Records from a data source
# # # # # # #
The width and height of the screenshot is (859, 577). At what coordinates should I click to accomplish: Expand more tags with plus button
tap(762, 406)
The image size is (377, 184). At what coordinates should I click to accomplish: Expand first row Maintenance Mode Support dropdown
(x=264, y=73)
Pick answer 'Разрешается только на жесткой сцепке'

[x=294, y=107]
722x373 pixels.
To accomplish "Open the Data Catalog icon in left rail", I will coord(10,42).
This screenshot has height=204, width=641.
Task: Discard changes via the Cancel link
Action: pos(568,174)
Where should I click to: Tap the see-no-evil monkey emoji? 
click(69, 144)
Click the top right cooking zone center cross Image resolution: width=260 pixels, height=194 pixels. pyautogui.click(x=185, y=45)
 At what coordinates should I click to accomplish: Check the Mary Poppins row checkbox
# # # # # # #
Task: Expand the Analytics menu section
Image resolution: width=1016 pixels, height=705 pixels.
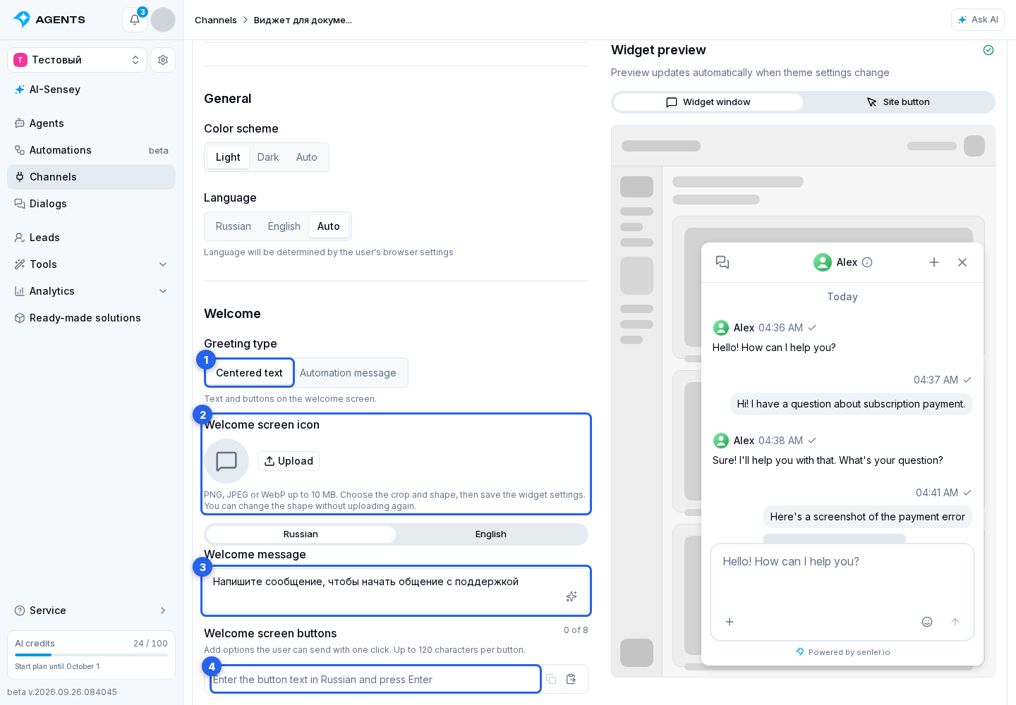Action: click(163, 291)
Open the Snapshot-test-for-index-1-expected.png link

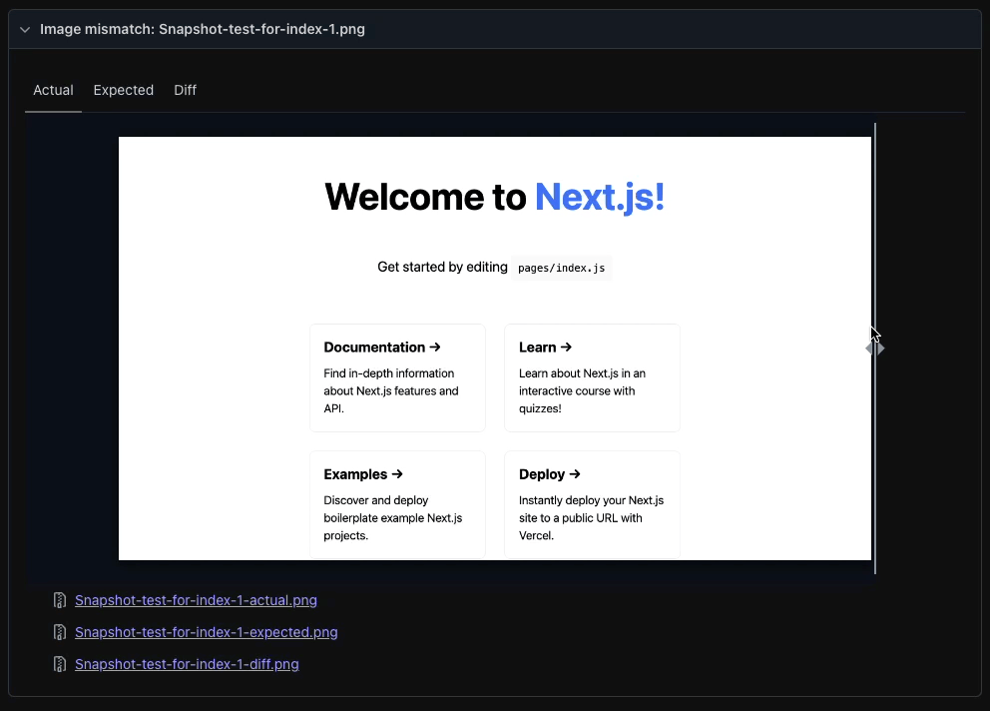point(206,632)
# # # # # # #
• ASSIGNMENT
Copy the lines above exactly. Start with the line containing "Where should I", end with the line containing "At what coordinates should I click to accomplish: Check", and include both.

• FINISHED EXERCISE
Where should I click to: Tap the see-no-evil monkey emoji? 
click(69, 144)
Click the top right cooking zone center cross Image resolution: width=260 pixels, height=194 pixels. pyautogui.click(x=185, y=45)
 At what coordinates should I click to accomplish: Check the Mary Poppins row checkbox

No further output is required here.